(Word and element location records)
####

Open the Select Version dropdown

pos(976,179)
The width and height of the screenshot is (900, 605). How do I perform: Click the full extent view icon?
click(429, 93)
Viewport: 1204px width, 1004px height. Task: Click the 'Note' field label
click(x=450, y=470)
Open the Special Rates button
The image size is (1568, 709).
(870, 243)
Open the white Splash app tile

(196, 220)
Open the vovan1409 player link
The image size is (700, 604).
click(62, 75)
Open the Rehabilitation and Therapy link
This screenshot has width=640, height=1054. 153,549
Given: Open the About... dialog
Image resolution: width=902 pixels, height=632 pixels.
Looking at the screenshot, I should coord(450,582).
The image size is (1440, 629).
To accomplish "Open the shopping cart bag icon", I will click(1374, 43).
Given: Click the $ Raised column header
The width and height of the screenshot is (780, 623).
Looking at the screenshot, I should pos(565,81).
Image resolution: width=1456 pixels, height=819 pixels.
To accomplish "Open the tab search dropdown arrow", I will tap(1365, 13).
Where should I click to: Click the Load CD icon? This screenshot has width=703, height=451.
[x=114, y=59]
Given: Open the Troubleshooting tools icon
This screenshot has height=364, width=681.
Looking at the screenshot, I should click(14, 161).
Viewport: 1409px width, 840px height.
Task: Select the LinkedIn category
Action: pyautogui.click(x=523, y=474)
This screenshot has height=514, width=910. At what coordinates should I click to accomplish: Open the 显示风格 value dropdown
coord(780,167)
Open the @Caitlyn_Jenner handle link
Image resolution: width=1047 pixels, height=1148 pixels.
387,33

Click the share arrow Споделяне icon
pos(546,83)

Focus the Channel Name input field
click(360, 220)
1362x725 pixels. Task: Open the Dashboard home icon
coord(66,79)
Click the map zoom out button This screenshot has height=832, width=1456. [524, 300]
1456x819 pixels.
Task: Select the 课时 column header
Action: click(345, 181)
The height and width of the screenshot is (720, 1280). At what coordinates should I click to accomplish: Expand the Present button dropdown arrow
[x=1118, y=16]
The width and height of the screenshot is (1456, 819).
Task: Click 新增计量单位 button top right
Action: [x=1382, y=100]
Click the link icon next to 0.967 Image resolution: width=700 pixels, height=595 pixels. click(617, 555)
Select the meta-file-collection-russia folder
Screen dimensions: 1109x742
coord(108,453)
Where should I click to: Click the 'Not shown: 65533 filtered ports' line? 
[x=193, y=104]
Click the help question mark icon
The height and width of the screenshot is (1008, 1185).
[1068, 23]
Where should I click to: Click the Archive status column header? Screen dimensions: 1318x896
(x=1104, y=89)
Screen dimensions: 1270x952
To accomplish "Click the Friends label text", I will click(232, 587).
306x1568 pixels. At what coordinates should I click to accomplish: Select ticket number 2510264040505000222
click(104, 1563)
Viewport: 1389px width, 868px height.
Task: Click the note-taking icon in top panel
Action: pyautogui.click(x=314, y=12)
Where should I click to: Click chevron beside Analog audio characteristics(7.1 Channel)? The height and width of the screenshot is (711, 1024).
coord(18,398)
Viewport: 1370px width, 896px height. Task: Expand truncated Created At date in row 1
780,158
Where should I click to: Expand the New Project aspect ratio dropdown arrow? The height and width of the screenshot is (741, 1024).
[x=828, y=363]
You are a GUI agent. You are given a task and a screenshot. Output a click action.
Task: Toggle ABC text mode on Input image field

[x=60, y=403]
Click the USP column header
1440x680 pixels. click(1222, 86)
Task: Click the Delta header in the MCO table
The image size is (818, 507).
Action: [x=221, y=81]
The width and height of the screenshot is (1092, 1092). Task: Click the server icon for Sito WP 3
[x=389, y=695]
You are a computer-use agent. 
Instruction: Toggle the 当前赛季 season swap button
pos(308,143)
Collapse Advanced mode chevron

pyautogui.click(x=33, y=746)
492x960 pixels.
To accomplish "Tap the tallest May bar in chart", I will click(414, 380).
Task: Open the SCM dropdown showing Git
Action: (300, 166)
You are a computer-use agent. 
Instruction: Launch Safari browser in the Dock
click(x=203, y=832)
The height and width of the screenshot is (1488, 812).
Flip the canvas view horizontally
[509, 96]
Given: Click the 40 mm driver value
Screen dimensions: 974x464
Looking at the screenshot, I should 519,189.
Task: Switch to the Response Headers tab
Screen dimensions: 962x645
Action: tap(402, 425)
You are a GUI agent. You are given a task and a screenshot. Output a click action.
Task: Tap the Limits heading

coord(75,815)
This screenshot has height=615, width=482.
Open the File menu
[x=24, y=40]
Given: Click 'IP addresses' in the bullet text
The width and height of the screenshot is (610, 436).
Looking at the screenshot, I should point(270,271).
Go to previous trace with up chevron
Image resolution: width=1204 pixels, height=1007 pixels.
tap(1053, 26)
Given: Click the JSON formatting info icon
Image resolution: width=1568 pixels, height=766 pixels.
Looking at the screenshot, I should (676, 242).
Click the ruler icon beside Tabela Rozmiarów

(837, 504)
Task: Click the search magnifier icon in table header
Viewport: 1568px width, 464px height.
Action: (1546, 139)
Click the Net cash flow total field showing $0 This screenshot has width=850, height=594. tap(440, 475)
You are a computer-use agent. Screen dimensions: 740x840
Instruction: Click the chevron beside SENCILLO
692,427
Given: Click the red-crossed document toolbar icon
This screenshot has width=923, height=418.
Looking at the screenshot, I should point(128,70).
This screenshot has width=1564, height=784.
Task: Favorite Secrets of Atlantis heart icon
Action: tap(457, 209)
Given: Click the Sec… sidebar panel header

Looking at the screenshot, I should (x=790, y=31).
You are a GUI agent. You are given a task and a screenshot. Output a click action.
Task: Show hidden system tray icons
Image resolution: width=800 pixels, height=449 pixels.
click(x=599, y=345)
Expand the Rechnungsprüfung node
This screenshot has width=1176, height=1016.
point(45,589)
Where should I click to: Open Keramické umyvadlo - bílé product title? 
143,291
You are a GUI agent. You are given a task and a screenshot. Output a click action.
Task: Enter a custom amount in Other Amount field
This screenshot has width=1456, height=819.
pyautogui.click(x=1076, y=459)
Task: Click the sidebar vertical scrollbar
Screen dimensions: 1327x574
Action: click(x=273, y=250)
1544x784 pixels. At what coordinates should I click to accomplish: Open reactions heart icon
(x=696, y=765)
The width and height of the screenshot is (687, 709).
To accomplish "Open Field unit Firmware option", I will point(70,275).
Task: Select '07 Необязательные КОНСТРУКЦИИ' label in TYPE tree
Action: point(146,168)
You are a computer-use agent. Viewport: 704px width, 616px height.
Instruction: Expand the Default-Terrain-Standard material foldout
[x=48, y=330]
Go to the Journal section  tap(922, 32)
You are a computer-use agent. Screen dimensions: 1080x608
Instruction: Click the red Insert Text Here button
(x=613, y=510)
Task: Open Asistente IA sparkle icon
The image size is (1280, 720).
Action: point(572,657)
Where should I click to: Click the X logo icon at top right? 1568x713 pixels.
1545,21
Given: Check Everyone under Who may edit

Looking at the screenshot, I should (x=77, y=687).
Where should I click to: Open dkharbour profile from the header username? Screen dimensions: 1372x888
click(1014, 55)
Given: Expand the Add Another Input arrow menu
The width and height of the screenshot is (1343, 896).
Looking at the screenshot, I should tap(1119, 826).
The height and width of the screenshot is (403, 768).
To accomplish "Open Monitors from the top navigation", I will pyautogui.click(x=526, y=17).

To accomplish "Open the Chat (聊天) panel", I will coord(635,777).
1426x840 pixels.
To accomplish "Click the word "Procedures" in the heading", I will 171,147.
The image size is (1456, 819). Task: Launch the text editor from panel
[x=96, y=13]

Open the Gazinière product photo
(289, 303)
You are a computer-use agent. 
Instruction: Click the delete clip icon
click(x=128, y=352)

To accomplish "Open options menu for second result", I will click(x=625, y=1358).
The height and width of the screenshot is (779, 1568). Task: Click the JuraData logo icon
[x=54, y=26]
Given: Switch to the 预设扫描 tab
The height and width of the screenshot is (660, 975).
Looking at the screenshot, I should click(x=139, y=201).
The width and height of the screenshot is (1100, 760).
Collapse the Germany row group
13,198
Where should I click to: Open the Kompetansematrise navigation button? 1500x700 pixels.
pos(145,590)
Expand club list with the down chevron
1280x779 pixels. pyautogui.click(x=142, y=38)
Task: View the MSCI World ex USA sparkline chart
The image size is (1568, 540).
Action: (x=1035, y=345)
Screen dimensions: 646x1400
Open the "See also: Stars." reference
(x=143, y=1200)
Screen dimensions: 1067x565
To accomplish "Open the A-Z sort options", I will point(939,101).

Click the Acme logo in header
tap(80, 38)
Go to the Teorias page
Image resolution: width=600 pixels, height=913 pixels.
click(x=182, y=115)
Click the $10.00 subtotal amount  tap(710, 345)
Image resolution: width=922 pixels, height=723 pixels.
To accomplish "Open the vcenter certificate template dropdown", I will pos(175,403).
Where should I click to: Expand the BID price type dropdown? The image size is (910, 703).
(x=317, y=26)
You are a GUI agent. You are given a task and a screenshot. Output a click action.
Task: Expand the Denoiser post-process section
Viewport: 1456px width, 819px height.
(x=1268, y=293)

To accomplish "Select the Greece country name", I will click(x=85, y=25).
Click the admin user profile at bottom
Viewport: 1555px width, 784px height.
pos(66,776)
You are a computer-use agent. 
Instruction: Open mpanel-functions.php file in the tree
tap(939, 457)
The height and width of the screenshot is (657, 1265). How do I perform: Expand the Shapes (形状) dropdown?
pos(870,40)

####

-- Task instructions --
Turn the rows into a JSON list of strings, starting at the line containing "will click(x=625, y=1358)." and ending at the line containing "1280x779 pixels. pyautogui.click(x=142, y=38)", with one string per line and blank lines left out.

-- Full solution --
[
  "To accomplish \"Open options menu for second result\", I will click(x=625, y=1358).",
  "The height and width of the screenshot is (779, 1568). Task: Click the JuraData logo icon",
  "[x=54, y=26]",
  "Given: Switch to the 预设扫描 tab",
  "The height and width of the screenshot is (660, 975).",
  "Looking at the screenshot, I should click(x=139, y=201).",
  "The width and height of the screenshot is (1100, 760).",
  "Collapse the Germany row group",
  "13,198",
  "Where should I click to: Open the Kompetansematrise navigation button? 1500x700 pixels.",
  "pos(145,590)",
  "Expand club list with the down chevron",
  "1280x779 pixels. pyautogui.click(x=142, y=38)"
]